War das nicht der kleine Schwarze im letzten Gina Wild Streifen?


----------



## Neawoulf (31. Dezember 2012)

Gut so. Ich persönlich fand den letzten Star Trek Film furchtbar (wobei das auch an den Schauspielern lag). Ein Traum wäre ja Peter Jackson für nen neuen Star Wars Film, aber davon kann man wohl nur träumen.

Ehrlich gesagt brauche ich nicht wirklich einen neuen Star Wars Film, obwohl ich seit über 20 Jahren Star Wars Fan bin (vor allem der alten Trilogie und des EU). Wenn aber einer gemacht wird, dann sollte das Ganze auch nach Star Wars aussehen, und zwar nicht wie die Prequel Trilogie.
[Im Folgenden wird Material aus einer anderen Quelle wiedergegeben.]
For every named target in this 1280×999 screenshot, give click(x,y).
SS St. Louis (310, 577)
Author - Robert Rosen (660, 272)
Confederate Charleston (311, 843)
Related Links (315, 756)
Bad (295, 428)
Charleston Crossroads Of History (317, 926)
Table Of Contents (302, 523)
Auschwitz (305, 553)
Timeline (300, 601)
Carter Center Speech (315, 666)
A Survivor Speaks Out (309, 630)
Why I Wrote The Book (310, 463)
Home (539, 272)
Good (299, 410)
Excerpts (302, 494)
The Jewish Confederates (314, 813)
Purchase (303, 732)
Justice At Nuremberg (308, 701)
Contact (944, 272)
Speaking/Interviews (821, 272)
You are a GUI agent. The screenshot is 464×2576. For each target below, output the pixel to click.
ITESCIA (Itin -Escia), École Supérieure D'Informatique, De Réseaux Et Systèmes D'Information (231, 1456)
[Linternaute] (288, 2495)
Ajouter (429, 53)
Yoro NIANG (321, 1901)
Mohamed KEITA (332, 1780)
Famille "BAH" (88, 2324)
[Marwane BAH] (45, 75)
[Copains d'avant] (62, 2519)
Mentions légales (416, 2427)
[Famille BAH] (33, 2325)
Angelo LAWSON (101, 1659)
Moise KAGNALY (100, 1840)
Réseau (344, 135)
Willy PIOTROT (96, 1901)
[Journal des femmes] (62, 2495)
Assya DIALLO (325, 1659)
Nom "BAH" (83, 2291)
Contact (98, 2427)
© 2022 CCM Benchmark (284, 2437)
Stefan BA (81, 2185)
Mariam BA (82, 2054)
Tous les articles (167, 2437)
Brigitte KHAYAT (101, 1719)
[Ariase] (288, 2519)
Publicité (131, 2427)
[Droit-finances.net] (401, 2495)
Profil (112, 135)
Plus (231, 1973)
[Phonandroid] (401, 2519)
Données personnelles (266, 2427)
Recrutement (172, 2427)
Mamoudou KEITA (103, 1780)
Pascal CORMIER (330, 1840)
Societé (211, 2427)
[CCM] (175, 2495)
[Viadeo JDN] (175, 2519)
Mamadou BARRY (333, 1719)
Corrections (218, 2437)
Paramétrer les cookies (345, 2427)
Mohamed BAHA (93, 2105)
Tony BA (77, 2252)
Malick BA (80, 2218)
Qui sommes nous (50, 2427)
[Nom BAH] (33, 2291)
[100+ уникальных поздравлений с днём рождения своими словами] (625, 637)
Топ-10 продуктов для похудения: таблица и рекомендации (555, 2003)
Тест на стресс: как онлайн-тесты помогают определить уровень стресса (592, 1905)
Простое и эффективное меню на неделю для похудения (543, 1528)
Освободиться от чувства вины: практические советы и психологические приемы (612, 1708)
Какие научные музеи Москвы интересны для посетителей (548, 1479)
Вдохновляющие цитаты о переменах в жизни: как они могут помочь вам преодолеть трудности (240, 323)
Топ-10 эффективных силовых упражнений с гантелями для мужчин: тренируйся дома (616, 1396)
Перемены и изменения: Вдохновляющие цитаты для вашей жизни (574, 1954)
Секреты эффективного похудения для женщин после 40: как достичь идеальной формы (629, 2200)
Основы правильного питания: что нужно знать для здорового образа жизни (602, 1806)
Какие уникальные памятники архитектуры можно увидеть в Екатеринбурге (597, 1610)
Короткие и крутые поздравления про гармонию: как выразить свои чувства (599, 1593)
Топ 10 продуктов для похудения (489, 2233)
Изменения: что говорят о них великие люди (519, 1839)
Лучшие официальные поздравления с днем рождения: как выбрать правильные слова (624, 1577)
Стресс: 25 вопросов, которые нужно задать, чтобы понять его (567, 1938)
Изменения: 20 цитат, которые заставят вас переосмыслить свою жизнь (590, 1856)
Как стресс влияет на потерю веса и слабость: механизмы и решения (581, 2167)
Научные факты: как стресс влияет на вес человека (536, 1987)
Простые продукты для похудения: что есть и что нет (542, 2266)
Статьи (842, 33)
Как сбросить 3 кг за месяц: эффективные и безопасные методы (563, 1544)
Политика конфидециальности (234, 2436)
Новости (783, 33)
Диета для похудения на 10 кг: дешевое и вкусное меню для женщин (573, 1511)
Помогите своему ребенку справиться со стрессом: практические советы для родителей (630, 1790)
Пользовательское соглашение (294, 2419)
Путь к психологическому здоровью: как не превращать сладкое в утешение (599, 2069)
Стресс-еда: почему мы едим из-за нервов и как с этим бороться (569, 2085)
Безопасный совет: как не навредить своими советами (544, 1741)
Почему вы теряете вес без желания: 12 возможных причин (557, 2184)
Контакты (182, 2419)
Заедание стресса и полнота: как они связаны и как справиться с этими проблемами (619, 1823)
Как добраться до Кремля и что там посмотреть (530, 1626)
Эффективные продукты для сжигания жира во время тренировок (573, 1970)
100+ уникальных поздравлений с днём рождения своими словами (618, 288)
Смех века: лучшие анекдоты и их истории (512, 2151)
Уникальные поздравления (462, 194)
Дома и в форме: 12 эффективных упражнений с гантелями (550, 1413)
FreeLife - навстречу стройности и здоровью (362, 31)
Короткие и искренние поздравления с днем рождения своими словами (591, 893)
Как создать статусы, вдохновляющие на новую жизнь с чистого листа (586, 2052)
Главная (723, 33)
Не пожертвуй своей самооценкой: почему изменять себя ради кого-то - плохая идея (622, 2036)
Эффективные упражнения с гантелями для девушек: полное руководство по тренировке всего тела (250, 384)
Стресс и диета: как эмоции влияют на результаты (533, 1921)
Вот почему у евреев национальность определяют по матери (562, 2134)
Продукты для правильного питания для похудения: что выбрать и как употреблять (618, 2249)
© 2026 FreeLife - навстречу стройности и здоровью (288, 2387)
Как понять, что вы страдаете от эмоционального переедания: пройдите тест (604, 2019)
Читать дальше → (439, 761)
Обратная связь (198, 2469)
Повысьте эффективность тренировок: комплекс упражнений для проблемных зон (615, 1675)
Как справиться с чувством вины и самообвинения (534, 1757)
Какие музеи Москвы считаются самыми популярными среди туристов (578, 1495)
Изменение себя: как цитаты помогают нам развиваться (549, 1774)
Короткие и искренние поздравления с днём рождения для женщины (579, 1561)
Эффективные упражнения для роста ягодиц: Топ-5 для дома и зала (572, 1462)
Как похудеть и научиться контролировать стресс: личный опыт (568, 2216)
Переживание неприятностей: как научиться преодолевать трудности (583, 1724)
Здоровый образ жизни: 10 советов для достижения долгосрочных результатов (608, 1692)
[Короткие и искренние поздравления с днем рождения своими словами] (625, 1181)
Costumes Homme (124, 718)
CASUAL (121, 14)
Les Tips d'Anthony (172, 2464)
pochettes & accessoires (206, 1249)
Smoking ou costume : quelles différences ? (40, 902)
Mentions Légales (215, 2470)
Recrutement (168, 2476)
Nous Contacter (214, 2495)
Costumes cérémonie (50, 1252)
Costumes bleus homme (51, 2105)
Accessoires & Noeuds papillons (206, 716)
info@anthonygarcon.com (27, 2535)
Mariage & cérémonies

Ein bisschen mehr Mystik & Fantasy-Elemente wären nett und der schöne Used-Look der alten Trilogie. Die Optik der Prequel Trilogie war mir einfach zu glattpoliert und steril.


----------



## Akyle (31. Dezember 2012)

Enisra schrieb:


> *hust* blödsinn *hust*
> 
> 'Ach bitte, das doch schönrednerei sich jetzt einreden zu wollen das alle Star Trek Folgen eine Botschaft haben bzw. dieser keine hat, ich meine es ja auch bekannt das im Internet viele eine strenge Form von selektiver Wahrnehmung annehmen, außerdem, was war eigentlich die ach so tolle Botschaft von Nemesis? Oder von The Slowmotion Picture? Oder vom Zorn des Kahns? Und sagt jetzt nicht es war die, dass das wohl vieler wichtiger ist als das eines einzelnen


 
Zerstören ist vielleicht übertieben aber es ist nicht mehr das StarTrek was es mal war. Und bitte ein gefühlt 20 Jähriger übernimmt am Ende die Enterprise. Nur weil manch andere StarTrek Filme/Serien auch schlecht waren, ist es noch lange keine Entschuldigung für den neuen Film.
Als Aktionfilm im StarTrek Universum fand ich den neuen Film aber nicht schlecht. Dafür hätte man aber auch komplett andere Personen nehmen können. Die Figuren fand ich ziemlich austauschbar.


----------



## Enisra (31. Dezember 2012)

Akyle schrieb:


> Zerstören ist vielleicht übertieben aber es ist nicht mehr das StarTrek was es mal war.


 
Mal ehrlich, aber wenn man mal auf Tele5 die TNG Serien anschaut und dann auf ZDFneo TOS dann ist Star Trek schon lange nicht mehr Star Trek und jedesmal was anderes


----------



## Akyle (31. Dezember 2012)

Enisra schrieb:


> Mal ehrlich, aber wenn man mal auf Tele5 die TNG Serien anschaut und dann auf ZDFneo TOS dann ist Star Trek schon lange nicht mehr Star Trek und jedesmal was anderes


 
Du hast recht und ich habe auch geschrieben, dass ich den Film nicht schlecht fand. Jedoch hätten sie anstatt Kirk und Spucke auch neue Characktere erfinden können. Ist aber wie immer geschmackssache....


----------